Sorta like Christians recently gathering together to stop the building of mosques? Or Mr. King saying in an interview that there were too many mosques? Or the ghettoization of Jews in Catholic Europe when Catholic Europe was a theocracy? Theocracies do what theocracies do, whether "Christian" or "Muslim. As has been said many times, what many theocratic Islamic countries need is a "reformation," (which Occurred in Theocratic Catholic Europe) Which, I suspect, is coming along with the various "revolutions" of "democracy/modernization" we see happening in the mid-east.

And sez:"Mohammed explicitly combined the politial and the theological. How's that "no compulsion" thing again, when states have a monopoly on deadly force?"

One thing both Christianity and Islam share is this: The basic message from the "founders" is extraordinarily simple. What happened to the "religion" AFTER their founders died (in the case of Jesus, temporarily left the room) is a whole 'nother story.

I liken all religions to a sleek racing sloop -- simple lines anyone can see clearly -- that over time gets barnacle encrusted to the point where it's no longer recognizable and generations of falible humans add their own barnacles and claim that the barnacle is from God.

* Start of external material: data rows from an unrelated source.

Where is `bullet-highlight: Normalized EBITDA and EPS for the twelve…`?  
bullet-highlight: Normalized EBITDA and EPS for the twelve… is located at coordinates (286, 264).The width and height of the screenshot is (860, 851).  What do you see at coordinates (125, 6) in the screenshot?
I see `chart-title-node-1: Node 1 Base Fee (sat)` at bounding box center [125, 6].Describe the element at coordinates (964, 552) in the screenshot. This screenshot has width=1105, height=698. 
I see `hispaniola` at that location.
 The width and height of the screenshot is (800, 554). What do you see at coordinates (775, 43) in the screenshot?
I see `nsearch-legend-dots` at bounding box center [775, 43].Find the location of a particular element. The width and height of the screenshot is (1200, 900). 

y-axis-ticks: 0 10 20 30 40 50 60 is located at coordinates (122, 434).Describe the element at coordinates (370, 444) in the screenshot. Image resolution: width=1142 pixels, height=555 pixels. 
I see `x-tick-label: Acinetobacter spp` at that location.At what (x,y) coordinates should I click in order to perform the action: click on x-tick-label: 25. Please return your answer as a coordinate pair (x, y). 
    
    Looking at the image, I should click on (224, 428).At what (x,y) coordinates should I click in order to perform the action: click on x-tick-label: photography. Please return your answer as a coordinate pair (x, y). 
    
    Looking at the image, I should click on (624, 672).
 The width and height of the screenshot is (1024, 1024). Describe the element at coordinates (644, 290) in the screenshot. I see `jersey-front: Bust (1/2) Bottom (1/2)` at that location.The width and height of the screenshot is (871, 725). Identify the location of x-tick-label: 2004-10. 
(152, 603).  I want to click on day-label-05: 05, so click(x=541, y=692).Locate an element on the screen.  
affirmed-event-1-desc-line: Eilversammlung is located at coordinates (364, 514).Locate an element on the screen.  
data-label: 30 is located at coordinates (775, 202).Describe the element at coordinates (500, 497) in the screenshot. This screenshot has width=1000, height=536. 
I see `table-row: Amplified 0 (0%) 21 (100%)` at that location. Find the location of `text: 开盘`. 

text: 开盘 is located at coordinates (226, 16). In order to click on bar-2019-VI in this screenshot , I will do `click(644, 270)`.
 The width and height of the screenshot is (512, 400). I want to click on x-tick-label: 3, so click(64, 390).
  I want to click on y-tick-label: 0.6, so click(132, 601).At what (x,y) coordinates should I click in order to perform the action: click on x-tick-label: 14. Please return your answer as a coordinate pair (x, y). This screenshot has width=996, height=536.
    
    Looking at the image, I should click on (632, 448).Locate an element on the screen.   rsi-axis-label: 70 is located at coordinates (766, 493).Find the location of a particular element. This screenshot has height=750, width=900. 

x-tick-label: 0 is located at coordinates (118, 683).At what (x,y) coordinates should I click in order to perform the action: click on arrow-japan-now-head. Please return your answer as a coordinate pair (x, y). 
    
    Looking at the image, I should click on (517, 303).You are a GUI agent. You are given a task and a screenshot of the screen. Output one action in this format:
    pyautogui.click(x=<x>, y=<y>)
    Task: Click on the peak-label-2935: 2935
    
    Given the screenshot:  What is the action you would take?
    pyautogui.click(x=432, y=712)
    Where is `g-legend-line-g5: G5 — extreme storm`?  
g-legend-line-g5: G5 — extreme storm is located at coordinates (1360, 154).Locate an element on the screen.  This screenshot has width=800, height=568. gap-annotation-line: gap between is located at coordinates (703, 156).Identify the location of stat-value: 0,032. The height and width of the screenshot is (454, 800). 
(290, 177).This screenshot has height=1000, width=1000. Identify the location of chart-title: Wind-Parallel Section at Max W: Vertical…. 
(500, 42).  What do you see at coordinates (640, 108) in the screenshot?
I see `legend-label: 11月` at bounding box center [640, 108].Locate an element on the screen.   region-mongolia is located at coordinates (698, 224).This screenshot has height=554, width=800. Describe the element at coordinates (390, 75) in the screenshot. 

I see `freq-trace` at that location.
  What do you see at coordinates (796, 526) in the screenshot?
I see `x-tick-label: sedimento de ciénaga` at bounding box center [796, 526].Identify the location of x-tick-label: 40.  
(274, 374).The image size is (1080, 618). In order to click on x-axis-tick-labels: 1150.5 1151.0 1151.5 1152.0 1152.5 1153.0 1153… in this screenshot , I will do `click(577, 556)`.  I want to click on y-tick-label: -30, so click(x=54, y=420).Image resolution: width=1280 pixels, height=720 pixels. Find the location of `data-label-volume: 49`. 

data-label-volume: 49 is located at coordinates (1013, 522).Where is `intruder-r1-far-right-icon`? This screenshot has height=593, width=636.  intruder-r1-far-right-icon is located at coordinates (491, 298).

Naw. That's why your "moral arc" doesn't work. The Moral arcs of Jesus and Mohammed are astoundly similar. The sayings of Jesus that most Biblical scholars all agree actually were uttered by Jesus outlines some of what it takes to be a good Christian and the 5 Pillars listed to be a good Muslim are astonishingly simple. All the rest are barnacles that came over time and with different traditions and cultures and eras. And, being human additions and/or interpretations (or just made up) they too often don't have any morality to it except temporal and too often self-serving.

Also, when any religion is joined with the power of the state . . .arcs of morality go right out the window. Holy (Roman, Caliphate) Empire= Inquisition/compulsion/death / etc. In the name of God, of course. That's always asking for trouble, whether Muslim or Christian or anything else.